Alongside its amnesia, Gaullist technocracy too easily conflated the general will with the will of the general. By tipping the scales decisively in favour of a highly rationalised, centralised administration, the Gaullist state entrenched one of the most distinctive aspects of modern French political culture: its management of social conflicts by confrontation, with ill-conceived reforms hurriedly withdrawn in the face of popular protest; or alternatively, with the state’s neglect of specific territories or constituencies resulting in unforeseen explosions of dissent. May 1968 is the clearest instance of the latter, but both models have remained in evidence: examples include the rejection of Mitterrand’s attempted reform of private schools in 1984, the demonstrations against Juppé’s welfare reforms in 1995, the revolts of the banlieues in 2005, and the riots of the Breton bonnets rouges in 2013 against a pollution tax on commercial vehicles and lay-offs in the local food production sector.

Such clashes can produce fruitful outcomes in the medium term: May 1968 heralded two decades of social and cultural liberalisation, often championed by the French state.
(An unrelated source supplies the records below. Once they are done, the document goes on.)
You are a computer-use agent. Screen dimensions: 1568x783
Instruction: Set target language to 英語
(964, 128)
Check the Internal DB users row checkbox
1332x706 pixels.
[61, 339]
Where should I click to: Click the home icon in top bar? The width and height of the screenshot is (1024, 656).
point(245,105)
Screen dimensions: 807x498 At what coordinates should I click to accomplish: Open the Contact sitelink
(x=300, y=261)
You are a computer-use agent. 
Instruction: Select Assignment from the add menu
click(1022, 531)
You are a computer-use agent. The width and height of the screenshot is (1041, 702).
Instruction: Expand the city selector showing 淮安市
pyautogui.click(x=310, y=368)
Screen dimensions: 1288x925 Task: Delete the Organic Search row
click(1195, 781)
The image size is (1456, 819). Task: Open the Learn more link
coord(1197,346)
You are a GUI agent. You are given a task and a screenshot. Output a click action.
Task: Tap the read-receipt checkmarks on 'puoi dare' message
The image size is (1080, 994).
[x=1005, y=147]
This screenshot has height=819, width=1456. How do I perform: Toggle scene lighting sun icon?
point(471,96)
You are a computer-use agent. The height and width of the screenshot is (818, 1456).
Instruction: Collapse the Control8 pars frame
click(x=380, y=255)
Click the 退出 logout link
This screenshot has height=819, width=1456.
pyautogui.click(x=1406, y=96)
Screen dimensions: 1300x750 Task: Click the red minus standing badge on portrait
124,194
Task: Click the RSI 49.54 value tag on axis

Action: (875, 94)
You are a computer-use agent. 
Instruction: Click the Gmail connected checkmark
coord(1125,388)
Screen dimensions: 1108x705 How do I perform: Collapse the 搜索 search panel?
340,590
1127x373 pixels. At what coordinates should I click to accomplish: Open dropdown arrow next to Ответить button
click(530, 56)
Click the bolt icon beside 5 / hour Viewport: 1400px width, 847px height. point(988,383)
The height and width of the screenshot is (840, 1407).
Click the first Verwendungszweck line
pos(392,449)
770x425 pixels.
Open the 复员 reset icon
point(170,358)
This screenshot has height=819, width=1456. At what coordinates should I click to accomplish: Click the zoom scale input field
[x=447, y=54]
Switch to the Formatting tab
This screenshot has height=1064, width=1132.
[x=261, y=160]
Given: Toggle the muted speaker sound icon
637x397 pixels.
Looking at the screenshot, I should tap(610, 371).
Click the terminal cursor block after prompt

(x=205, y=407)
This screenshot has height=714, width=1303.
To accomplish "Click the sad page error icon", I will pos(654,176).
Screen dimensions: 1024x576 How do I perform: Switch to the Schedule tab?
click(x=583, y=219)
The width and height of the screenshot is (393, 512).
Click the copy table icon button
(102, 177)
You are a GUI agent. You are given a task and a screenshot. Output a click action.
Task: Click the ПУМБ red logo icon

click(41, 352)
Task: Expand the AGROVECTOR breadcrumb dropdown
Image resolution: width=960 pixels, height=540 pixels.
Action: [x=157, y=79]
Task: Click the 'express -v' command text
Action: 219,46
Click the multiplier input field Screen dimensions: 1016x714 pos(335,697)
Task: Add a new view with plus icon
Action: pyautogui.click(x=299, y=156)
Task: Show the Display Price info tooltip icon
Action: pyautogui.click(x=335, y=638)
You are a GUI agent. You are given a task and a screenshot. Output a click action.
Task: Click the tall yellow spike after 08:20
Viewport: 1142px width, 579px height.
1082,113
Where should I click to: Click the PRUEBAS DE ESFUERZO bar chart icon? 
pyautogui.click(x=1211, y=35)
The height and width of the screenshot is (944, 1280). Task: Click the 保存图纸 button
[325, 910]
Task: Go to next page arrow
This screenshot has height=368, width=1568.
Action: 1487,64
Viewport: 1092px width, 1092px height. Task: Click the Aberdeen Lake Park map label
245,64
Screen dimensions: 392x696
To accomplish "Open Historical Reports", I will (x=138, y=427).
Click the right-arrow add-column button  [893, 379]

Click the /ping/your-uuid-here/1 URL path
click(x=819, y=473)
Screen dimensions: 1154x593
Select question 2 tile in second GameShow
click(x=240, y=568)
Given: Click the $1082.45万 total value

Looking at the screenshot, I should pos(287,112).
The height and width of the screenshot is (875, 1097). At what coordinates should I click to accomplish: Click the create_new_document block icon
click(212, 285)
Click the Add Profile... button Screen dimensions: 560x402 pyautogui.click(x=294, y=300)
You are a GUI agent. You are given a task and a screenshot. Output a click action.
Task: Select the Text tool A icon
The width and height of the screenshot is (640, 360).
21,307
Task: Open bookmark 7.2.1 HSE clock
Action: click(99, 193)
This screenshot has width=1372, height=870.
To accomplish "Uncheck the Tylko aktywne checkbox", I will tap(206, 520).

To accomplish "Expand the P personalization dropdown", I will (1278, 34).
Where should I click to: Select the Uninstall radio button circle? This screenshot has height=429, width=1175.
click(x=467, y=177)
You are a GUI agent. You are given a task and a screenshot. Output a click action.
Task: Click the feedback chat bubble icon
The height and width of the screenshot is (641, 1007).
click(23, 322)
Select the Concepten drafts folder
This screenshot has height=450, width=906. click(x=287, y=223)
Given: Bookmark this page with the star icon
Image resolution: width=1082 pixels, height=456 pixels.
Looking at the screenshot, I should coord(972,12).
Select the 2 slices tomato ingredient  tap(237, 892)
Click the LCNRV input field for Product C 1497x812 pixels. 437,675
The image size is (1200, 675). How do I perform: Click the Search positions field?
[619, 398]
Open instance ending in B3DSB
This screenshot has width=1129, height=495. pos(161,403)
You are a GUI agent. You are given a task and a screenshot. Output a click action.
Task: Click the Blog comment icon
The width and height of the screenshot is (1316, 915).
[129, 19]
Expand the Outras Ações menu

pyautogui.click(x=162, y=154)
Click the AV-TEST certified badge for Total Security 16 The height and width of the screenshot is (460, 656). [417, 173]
But they can be an obstacle to necessary reform (France’s university system, for instance, cannot be fixed because all governments fear a backlash of student protest). The recent conflict between Macron and the gilets jaunes is evidence that this dysfunctional tradition is alive and well. The crisis was sparked by a fuel tax imagined by ecologically minded Parisian technocrats, without consideration of its impact on less affluent citizens living outside the big cities. The movement snowballed into a more general challenge to the French system of governance – and to Macron’s neoliberal economic philosophy. At the height of the Poujadist insurgency in the mid-1950s, Edgar Faure, the finance minister, detected ‘a wind of insurrection against the state’ blowing from the provinces. In this respect, too, the French remain true to their past.